[BEREITGESTELLTER TEXT]

Rechtliche Beurteilung
Der Angeklagte Bruno P*** bekämpft das Urteil mit einer auf die Nichtigkeitsgründe der Z 8 und 12 des § 345 Abs 1 StPO gestützten Nichtigkeitsbeschwerde und macht geltend, eine Schreckschußpistole ohne Magazin sei keine Waffe im Sinn des § 143 StGB, sondern einer Schußwaffenattrappe gleichzuhalten; die den Geschwornen erteilte Rechtsbelehrung sei insoweit unrichtig, als darin auf diese Problematik nicht eingegangen werde. Dieser Auffassung kann nicht gefolgt werden.
Waffen im Sinn des § 143 StGB sind ua alle Waffen im technischen Sinn, dh alle Gegenstände, die ihrem Wesen nach dazu bestimmt sind, die Angriffs- oder Abwehrfähigkeit von Menschen durch unmittelbare Einwirkung zu beseitigen oder herabzusetzen. Darunter fallen auch Schreckschußpistolen, aus denen - wie hier (vgl Band I S 12 d.A) - nur projektillose Patronen verschossen werden können (EvBl 1978/34 = ÖJZ-LSK 1977/352). Ihre Verwendung bei einem Raub macht daher den Täter ebenfalls nach dem § 143, zweiter Fall, StGB strafbar. Diese Qualifikation ist hier auch dann erfüllt, wenn die als Mittel der Drohung eingesetzte Waffe ungeladen gewesen sein sollte und mangels eines Magazins nicht sofort hätte schußbereit gemacht werden können (vgl SSt 49/45 = ÖJZ-LSK 1978/293 verstärkter Senat).
Es zeigt sich darum, daß die den Geschwornen erteilte, auf Waffen im technischen Sinn unabhängig von ihrer konkreten Einsatzfähigkeit und Einsatzbereitschaft abstellende Rechtsbelehrung (vgl S 2 dieser Rechtsbelehrung, Beilage zum Hauptverhandlungsprotokoll Band II/ ON 39 d.A) keine unrichtige Auslegung des im § 143 StGB verwendeten Waffenbegriffes erkennen läßt (§ 345 Abs 1 Z 8 StPO). Folglich ist auch der auf dem Wahrspruch der Geschwornen beruhende Ausspruch des Gerichtes, der inkriminierte Raub sei im Hinblick darauf, daß der Angeklagte bei seiner Drohung gegen Maria L*** eine Schreckschußpistole der Marke "Mauser HSc, Kal 84,8 mm" zum Einsatz brachte, unter Verwendung einer Waffe verübt worden, mit keinem Subsumtionsirrtum behaftet (§ 345 Abs 1 Z 12 StPO).
Die Nichtigkeitsbeschwerde war daher zu verwerfen.

[GEGEBENE ANWEISUNG] Gib bitte aus dem Text den Abschnitt wörtlich wieder, beginnend bei „Es zeigt sich“ und endend bei „Z 12 StPO).“. Maßgeblich ist allein der obige Text.

[VORLIEGENDE ZEILEN]
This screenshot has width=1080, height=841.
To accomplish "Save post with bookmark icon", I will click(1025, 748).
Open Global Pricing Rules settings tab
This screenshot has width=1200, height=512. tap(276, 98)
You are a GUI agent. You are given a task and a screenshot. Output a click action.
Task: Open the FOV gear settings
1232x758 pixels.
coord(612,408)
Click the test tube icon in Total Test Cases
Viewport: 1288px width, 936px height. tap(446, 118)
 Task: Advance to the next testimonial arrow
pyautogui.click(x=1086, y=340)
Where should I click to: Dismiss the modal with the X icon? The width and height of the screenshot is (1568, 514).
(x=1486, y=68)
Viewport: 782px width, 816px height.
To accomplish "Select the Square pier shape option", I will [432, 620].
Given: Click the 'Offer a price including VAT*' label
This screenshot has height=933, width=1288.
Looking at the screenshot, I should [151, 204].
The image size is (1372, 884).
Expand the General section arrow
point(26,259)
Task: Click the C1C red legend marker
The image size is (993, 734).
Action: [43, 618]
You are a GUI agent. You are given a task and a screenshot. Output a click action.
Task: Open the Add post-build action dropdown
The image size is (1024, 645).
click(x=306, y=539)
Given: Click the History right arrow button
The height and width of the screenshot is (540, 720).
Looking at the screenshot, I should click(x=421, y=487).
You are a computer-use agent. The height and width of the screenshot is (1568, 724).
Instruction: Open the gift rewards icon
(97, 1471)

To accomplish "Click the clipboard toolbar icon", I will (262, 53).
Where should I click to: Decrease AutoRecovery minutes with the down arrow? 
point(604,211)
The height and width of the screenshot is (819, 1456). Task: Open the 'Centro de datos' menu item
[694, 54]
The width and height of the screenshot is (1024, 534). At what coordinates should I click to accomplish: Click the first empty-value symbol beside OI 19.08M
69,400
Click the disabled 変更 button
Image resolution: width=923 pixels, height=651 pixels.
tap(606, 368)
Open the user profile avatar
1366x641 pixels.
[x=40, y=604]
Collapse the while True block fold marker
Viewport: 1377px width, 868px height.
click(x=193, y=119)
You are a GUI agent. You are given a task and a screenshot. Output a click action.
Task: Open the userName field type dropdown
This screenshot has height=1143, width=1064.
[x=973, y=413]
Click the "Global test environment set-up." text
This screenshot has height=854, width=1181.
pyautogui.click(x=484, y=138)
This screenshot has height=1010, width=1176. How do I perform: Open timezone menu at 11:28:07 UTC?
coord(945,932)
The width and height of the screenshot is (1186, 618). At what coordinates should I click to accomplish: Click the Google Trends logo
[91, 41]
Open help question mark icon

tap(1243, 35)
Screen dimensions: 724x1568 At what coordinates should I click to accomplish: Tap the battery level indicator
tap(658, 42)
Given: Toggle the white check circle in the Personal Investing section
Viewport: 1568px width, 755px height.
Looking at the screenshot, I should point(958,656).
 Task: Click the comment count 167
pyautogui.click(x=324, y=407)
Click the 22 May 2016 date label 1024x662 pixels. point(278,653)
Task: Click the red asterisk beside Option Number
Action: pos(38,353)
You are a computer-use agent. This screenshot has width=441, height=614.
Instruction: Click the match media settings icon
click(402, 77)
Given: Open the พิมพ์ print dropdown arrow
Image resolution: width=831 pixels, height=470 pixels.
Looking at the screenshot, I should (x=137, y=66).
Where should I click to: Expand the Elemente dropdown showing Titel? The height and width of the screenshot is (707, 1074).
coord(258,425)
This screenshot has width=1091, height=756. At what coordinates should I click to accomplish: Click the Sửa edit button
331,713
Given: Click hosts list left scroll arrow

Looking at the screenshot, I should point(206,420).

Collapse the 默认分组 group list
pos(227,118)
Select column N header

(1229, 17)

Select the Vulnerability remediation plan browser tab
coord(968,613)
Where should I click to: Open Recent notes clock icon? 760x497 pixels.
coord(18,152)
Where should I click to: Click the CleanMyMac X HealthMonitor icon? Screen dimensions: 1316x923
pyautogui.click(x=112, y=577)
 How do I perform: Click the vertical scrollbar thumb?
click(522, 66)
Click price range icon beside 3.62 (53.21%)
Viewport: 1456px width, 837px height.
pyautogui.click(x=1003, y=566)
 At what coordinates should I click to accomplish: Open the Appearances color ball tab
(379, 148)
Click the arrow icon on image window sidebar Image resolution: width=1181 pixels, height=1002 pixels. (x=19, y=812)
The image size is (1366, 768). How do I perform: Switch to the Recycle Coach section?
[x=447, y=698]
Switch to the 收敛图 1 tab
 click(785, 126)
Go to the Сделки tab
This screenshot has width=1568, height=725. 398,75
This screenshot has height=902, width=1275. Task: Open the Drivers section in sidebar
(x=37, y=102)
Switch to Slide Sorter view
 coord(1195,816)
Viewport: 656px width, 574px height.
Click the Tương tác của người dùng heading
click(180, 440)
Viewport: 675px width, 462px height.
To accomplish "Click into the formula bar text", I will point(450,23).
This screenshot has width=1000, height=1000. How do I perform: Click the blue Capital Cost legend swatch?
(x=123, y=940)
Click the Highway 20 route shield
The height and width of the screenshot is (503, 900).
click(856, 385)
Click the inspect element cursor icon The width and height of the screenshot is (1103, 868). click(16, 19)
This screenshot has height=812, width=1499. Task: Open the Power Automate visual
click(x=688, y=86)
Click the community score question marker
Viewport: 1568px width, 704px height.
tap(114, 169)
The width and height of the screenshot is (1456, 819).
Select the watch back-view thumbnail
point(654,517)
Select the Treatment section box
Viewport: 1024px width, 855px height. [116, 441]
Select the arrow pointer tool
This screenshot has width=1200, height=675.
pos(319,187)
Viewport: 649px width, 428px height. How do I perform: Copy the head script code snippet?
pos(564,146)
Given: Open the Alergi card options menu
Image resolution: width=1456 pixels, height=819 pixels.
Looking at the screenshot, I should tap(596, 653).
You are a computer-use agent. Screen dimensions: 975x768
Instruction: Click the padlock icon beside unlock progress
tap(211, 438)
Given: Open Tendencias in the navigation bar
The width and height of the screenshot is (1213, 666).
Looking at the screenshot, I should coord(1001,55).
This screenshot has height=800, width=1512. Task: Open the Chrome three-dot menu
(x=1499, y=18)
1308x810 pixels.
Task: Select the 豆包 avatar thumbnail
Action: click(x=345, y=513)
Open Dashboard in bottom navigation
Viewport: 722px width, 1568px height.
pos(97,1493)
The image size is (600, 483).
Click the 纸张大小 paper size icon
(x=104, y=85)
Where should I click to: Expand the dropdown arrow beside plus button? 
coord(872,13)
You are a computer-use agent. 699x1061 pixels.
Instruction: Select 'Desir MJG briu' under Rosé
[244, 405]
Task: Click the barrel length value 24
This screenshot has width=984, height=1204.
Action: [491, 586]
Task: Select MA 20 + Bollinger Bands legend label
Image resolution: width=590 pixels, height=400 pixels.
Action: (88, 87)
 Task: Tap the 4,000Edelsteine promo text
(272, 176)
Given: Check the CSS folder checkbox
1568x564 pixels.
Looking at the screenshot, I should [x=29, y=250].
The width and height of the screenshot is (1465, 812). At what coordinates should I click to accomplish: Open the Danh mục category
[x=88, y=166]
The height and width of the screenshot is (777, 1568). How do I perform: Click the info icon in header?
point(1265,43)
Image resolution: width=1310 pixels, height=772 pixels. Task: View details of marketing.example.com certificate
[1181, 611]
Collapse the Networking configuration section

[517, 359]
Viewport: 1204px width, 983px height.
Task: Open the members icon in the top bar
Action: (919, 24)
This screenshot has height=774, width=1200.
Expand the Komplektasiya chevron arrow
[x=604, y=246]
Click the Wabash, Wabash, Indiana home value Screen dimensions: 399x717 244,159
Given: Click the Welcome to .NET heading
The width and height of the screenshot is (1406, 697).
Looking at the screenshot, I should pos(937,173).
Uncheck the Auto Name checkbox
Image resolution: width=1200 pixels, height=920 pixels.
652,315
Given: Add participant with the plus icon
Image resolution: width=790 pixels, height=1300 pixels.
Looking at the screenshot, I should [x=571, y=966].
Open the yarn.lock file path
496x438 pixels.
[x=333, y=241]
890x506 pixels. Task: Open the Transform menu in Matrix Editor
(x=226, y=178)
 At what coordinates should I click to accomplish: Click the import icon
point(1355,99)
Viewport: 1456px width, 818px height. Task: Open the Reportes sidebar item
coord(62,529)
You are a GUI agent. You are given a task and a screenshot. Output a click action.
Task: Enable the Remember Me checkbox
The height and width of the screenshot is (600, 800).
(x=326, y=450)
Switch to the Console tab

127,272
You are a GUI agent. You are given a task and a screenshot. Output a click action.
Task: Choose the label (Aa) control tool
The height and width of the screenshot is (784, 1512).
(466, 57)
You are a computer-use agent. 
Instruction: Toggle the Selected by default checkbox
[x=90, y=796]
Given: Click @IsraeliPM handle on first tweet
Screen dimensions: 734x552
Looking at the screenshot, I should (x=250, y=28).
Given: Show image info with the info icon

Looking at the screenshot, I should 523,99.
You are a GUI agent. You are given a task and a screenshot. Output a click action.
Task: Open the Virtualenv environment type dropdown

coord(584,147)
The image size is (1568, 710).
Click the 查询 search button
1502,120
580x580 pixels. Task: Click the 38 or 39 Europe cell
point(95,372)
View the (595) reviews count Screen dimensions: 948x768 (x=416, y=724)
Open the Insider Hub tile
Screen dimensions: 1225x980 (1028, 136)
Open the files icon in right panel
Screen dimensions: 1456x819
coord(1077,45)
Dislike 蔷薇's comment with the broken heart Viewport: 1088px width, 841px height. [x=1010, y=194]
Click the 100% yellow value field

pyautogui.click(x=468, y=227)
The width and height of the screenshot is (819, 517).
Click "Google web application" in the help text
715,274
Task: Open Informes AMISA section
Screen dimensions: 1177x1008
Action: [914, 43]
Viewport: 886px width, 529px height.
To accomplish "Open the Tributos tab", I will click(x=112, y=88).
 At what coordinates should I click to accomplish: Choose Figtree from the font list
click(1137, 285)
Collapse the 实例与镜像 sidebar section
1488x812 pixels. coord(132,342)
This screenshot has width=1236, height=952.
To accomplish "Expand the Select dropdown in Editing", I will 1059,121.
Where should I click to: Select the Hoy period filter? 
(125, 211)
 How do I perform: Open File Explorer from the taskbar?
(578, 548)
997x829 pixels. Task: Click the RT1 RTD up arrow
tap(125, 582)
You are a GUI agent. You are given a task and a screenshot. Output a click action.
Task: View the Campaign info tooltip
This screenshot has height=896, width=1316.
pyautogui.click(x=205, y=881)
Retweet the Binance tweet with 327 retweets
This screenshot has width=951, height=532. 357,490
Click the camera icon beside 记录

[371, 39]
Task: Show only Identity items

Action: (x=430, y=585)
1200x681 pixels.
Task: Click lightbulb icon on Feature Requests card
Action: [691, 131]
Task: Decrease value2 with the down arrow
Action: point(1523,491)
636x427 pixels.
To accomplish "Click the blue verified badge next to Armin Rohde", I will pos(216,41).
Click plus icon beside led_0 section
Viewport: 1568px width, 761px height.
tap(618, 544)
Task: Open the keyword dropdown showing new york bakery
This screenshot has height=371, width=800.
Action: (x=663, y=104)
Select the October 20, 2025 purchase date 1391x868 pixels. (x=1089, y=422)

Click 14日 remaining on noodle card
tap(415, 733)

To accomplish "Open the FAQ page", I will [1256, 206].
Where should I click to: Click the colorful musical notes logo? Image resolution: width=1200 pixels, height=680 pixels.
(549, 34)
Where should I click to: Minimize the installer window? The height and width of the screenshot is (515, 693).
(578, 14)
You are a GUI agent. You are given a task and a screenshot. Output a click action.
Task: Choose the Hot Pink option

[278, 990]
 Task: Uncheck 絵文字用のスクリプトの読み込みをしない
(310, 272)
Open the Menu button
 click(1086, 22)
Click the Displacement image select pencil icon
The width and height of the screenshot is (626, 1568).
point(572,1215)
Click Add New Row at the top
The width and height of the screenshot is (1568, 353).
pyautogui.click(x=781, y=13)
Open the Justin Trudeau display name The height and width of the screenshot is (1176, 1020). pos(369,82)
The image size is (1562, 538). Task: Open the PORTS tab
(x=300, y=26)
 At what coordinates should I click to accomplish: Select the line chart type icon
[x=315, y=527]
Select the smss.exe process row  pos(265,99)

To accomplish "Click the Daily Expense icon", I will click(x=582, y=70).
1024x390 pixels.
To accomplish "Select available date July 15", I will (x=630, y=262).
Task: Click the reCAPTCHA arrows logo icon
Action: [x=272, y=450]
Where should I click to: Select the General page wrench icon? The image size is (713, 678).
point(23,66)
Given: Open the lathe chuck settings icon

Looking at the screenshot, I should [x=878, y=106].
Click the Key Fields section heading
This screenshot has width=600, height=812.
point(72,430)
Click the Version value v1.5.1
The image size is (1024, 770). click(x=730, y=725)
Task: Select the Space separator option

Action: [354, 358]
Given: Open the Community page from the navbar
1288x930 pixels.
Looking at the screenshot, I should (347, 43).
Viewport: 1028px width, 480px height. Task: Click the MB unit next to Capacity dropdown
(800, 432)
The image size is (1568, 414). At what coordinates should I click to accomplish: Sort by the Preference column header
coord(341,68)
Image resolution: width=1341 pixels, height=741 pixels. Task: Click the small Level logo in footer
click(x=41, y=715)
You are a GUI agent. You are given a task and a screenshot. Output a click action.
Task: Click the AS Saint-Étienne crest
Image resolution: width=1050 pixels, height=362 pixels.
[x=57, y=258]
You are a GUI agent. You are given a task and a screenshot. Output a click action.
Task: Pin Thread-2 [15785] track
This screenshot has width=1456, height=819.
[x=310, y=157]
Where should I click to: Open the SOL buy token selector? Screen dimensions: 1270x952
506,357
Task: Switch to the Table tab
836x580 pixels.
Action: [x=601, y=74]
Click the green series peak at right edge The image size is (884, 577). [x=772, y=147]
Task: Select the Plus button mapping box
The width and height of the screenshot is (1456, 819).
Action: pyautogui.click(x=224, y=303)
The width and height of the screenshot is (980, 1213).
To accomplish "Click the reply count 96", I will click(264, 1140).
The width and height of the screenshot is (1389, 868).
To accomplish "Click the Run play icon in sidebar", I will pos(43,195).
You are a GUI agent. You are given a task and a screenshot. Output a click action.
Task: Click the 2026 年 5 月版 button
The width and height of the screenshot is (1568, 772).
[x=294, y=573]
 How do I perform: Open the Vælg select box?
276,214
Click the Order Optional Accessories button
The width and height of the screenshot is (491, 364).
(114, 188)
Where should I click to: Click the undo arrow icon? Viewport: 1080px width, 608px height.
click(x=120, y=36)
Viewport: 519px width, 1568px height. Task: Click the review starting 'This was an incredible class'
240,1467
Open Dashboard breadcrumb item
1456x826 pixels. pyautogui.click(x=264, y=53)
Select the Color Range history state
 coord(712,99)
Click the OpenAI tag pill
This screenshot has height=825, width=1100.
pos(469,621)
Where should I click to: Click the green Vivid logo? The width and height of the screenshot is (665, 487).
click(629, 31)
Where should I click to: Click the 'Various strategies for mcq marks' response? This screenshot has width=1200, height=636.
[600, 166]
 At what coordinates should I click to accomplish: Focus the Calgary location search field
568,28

[ANTWORT ZUR AUFGABE]
Es zeigt sich darum, daß die den Geschwornen erteilte, auf Waffen im technischen Sinn unabhängig von ihrer konkreten Einsatzfähigkeit und Einsatzbereitschaft abstellende Rechtsbelehrung (vgl S 2 dieser Rechtsbelehrung, Beilage zum Hauptverhandlungsprotokoll Band II/ ON 39 d.A) keine unrichtige Auslegung des im § 143 StGB verwendeten Waffenbegriffes erkennen läßt (§ 345 Abs 1 Z 8 StPO). Folglich ist auch der auf dem Wahrspruch der Geschwornen beruhende Ausspruch des Gerichtes, der inkriminierte Raub sei im Hinblick darauf, daß der Angeklagte bei seiner Drohung gegen Maria L*** eine Schreckschußpistole der Marke "Mauser HSc, Kal 84,8 mm" zum Einsatz brachte, unter Verwendung einer Waffe verübt worden, mit keinem Subsumtionsirrtum behaftet (§ 345 Abs 1 Z 12 StPO).